## THE TASKS
#1 Write out the passage of the excerpt on data culture and leadership between "Take for example" and "behavior, alignment, renewal.", inclusive.
#2 For each statement, answer yes or no according to the excerpt on data culture and leadership, and quote the words of the excerpt that decide it: (a) The excerpt cites McKinsey's definition of leadership. (b) Adding modifiers such as strong or weak to the word leadership makes its usage more precise. (c) Direction, strategy, behavior, alignment, and renewal are named as words that stand out.
#3 Continue the excerpt on data culture and leadership from the point where it stops.

## EXCERPT PROVIDED

Business Intelligence: Data Culture (Part II: Leadership, Necessary but not Sufficient)

Business Intelligence
Business Intelligence Series

Continuing the idea from the previous post on Brent Dykes’ article on data culture and Generative AI [1], it’s worth discussing about the relationship between data culture and leadership. Leadership belongs to a list of select words everybody knows about but fails to define them precisely, especially when many traits are associated with leadership, respectively when most of the issues existing in organizations ca be associated with it directly or indirectly.

Take for example McKinsey’s definition: "Leadership is a set of behaviors used to help people align their collective direction, to execute strategic plans, and to continually renew an organization." [2] It gives an idea of what leadership is about, though it lacks precision, which frankly is difficult to accomplish. Using modifiers like strong or weak with the word leadership doesn’t increase the precision of its usage. Several words stand out though: direction, strategy, behavior, alignment, renewal.

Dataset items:
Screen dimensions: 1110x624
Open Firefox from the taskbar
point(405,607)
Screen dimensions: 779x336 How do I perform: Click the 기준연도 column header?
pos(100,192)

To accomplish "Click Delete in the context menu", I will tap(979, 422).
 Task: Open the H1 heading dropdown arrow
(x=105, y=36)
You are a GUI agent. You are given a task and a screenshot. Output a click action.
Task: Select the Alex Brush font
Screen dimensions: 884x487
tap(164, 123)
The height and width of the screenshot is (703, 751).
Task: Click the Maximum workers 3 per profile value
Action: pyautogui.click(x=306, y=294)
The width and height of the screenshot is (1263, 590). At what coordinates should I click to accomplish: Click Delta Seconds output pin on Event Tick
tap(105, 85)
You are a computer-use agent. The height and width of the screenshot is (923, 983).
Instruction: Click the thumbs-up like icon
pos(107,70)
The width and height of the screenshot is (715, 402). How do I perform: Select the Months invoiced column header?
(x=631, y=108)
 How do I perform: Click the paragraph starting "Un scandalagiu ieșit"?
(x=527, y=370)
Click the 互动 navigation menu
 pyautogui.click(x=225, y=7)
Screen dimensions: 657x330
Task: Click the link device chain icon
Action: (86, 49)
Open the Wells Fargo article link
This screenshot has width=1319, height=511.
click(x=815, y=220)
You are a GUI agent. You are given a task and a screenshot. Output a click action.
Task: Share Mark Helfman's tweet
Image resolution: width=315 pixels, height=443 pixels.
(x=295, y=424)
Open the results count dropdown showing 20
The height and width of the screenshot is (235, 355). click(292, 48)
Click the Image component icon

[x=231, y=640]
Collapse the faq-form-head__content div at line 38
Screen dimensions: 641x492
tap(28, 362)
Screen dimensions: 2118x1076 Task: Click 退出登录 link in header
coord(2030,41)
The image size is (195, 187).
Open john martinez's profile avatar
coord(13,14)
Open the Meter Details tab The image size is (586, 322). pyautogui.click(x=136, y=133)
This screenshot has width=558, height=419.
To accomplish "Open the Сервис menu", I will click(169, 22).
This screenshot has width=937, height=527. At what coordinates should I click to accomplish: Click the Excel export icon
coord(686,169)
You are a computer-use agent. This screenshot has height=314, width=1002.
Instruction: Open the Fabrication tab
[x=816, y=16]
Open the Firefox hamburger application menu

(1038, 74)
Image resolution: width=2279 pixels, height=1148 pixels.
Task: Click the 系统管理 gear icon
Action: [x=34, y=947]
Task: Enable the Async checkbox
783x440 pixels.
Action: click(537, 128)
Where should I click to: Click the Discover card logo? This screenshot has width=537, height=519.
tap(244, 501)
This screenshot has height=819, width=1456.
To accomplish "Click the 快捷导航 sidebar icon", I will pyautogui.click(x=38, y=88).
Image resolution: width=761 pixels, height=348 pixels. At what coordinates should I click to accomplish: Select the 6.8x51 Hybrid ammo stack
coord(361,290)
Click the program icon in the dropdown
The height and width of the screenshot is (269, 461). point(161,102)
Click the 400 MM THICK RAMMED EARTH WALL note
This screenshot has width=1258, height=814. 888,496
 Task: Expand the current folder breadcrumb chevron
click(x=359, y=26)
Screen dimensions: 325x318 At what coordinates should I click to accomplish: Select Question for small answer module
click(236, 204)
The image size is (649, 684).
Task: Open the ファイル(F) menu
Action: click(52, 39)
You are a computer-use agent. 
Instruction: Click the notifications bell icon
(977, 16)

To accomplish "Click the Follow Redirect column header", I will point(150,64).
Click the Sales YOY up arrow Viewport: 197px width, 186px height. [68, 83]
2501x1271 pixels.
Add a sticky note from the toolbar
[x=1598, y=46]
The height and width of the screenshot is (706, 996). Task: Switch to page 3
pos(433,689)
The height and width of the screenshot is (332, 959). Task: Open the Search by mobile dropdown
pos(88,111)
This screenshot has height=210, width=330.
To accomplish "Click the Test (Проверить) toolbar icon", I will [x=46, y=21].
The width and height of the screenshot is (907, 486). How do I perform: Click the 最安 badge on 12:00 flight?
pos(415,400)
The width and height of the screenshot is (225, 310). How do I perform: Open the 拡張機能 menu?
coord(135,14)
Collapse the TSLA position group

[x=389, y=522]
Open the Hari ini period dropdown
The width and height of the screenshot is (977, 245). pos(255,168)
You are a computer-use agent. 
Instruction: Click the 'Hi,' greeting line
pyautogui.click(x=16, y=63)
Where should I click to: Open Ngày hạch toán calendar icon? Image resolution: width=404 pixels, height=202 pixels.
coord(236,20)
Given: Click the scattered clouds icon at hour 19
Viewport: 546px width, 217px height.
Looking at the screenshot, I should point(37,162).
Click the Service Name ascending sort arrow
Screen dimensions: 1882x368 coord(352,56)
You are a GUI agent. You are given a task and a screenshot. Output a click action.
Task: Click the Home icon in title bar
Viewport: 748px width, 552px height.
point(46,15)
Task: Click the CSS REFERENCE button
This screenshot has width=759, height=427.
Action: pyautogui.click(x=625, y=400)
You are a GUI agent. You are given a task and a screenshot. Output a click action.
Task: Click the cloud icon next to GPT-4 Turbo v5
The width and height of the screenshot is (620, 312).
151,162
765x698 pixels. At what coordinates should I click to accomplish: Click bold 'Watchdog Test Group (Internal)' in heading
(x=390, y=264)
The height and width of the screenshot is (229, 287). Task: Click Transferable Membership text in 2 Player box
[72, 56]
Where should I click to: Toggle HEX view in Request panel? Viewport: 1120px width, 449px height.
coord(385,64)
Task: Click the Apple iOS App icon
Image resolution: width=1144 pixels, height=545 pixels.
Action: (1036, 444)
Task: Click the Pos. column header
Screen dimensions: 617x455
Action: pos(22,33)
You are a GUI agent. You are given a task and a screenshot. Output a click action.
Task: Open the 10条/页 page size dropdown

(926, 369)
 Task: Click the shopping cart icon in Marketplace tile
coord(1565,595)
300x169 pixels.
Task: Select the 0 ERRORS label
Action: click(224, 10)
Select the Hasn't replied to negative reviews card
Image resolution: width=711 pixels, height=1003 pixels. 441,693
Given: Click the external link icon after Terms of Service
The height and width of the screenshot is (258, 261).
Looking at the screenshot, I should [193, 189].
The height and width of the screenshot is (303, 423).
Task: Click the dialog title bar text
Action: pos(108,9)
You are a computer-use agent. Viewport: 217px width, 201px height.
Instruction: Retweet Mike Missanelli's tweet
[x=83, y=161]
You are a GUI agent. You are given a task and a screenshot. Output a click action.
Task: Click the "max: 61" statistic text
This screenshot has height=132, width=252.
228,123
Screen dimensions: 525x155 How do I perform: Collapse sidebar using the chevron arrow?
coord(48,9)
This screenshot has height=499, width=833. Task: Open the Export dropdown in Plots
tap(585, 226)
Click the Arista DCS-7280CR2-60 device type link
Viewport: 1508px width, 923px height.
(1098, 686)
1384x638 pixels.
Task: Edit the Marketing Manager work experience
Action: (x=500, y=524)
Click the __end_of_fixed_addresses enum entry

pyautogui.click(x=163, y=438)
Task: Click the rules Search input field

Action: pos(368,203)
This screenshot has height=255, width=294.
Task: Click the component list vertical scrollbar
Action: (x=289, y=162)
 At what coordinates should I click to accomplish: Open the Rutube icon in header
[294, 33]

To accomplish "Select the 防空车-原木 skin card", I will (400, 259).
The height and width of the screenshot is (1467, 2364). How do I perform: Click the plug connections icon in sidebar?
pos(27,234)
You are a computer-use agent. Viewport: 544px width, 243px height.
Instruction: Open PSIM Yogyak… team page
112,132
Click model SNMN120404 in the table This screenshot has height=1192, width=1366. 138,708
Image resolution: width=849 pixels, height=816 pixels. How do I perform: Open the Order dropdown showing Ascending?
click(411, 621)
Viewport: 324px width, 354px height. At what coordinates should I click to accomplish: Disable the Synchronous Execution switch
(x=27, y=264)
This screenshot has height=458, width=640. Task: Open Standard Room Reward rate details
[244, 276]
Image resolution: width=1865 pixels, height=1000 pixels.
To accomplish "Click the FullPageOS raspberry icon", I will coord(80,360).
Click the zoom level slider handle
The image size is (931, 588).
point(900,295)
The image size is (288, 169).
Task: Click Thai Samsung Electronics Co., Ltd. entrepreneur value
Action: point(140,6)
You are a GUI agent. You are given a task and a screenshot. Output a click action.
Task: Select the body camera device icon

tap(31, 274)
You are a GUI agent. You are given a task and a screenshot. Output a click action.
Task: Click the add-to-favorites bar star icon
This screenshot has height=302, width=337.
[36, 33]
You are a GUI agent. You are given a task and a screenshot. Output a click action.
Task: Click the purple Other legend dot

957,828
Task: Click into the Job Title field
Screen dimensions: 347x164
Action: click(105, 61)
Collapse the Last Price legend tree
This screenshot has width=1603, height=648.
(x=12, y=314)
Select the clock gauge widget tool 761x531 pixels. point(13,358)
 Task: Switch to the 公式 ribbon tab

## TASK-BY-TASK ANSWERS
#1
Take for example McKinsey’s definition: "Leadership is a set of behaviors used to help people align their collective direction, to execute strategic plans, and to continually renew an organization." [2] It gives an idea of what leadership is about, though it lacks precision, which frankly is difficult to accomplish. Using modifiers like strong or weak with the word leadership doesn’t increase the precision of its usage. Several words stand out though: direction, strategy, behavior, alignment, renewal.

#2
(a) Yes: "Take for example McKinsey’s definition"
(b) No: "Using modifiers like strong or weak with the word leadership doesn’t increase the precision of its usage."
(c) Yes: "Several words stand out though: direction, strategy, behavior, alignment, renewal."

#3
Leadership is about identifying and challenging the status quo, defining how the future will or could look like for the organization in terms of a vision, a mission and a destination, translating them into a set of goals and objectives. Then, it’s about defining a set of strategies, focusing on transformation and what it takes to execute it, adjusting the strategic bridge between goals and objectives, or, reading between the lines, identifying and doing the right things, being able to introduce a new order of things, reinventing the organization, adapting the organization to circumstances.

Aligning resumes in aligning the various strategies, aligning people with the vision and mission, while renewal is about changing course in response to new information or business context, identifying and transforming weaknesses into strengths, risks into opportunities, respectively opportunities into certitudes, seeing possibilities and multiplying them.

Leadership is also about working on the system, addressing the systemic failure, addressing structural and organizational issues, making sure that the preconditions and enablers for organizational change are in place, that no barriers exist or other factors impact negatively the change, that the positive aspects of complex systems like emergence or exponential growth do happen in time.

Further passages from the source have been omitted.